Question

The sides of an equilateral triangle are increasing at the rate of $$ 2\mathrm{cm}/\mathrm s $$. Find the rate at which the area increases, when the side is $$ 10\mathrm{cm}.\quad $$

Answer

**step1** Understanding the Problem

The problem asks us to determine how quickly the area of an equilateral triangle is growing. We are given two pieces of information:
1. The rate at which the sides of the triangle are increasing: 2 centimeters per second. This means for every second that passes, each side of the triangle gets 2 centimeters longer.
2. The specific moment in time we are interested in: when the side length of the triangle is exactly 10 centimeters.

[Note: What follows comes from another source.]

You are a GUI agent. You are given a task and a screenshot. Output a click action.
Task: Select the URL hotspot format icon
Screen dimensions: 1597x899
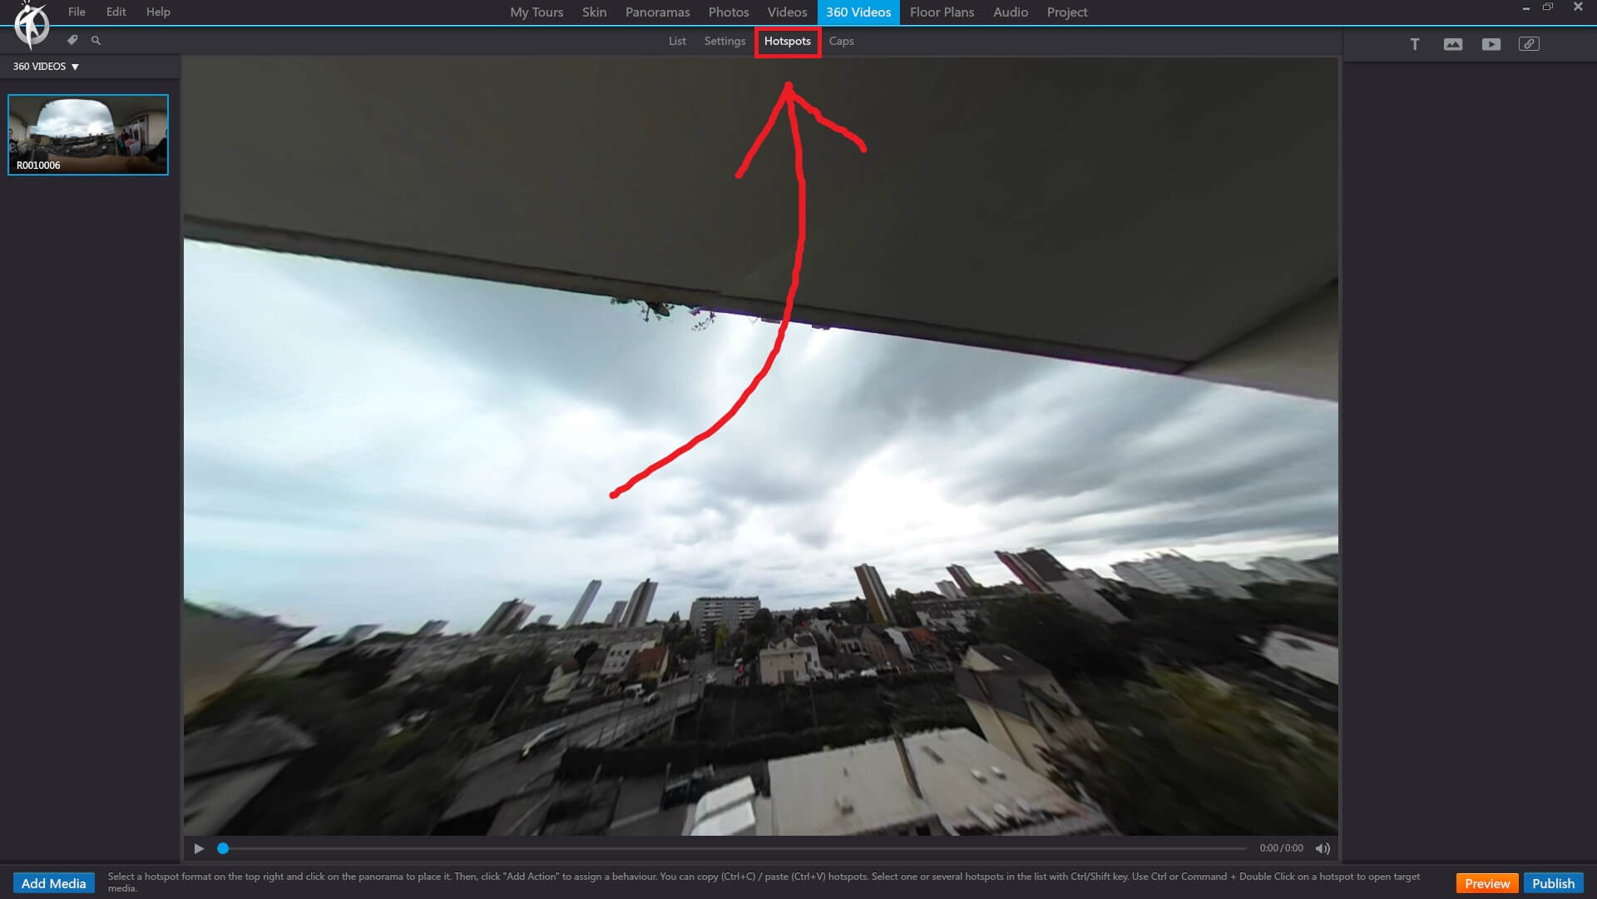(x=1528, y=44)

**step2** Identifying Key Mathematical Concepts Involved

To find the rate at which the area is increasing, we would typically need to:
1. **Know the formula for the area of an equilateral triangle:** The area ($$A$$) of an equilateral triangle with side length ($$s$$) is given by the formula $$A = \frac{\sqrt{3}}{4} \times s^2$$.
2. **Understand "rate of change":** This refers to how much a quantity (like area) changes with respect to another quantity (like time). The phrase "rate at which the area increases, when the side is 10cm" implies finding the instantaneous rate of change, which means the exact rate at that precise moment, not just an average rate over a period. This concept involves calculus (derivatives).

**step3** Assessing Applicability of K-5 Common Core Standards

According to the instructions, the solution must adhere strictly to Common Core standards from grade K to grade 5. Let's evaluate the concepts identified in Step 2 against these standards:
1. **Square Roots ($$\sqrt{3}$$):** The mathematical concept of square roots is introduced much later than grade 5, typically in middle school (Grade 8) or high school. K-5 mathematics focuses on whole numbers, fractions, and decimals, but not irrational numbers like $$\sqrt{3}$$.
2. **Area Formula for Equilateral Triangles:** While students in elementary school learn about the area of basic shapes like rectangles and sometimes general triangles (using the formula $$\frac{1}{2} \times \text{base} \times \text{height}$$), deriving or using the specific formula for an equilateral triangle that involves square roots is beyond the scope of K-5.
3. **Instantaneous Rate of Change (Calculus):** The idea of an "instantaneous rate of change," which describes how fast something is changing at a precise moment, is a fundamental concept in calculus. Calculus is a branch of mathematics taught at the high school (typically pre-calculus or calculus courses) or college level, not in elementary school.

**step4** Conclusion on Solvability within Constraints

Given the mathematical concepts required to accurately solve this problem (square roots, the specific area formula for an equilateral triangle, and calculus for instantaneous rates of change), this problem cannot be solved using only the mathematical methods and knowledge available within the K-5 Common Core standards. It necessitates advanced mathematical understanding beyond the elementary school curriculum.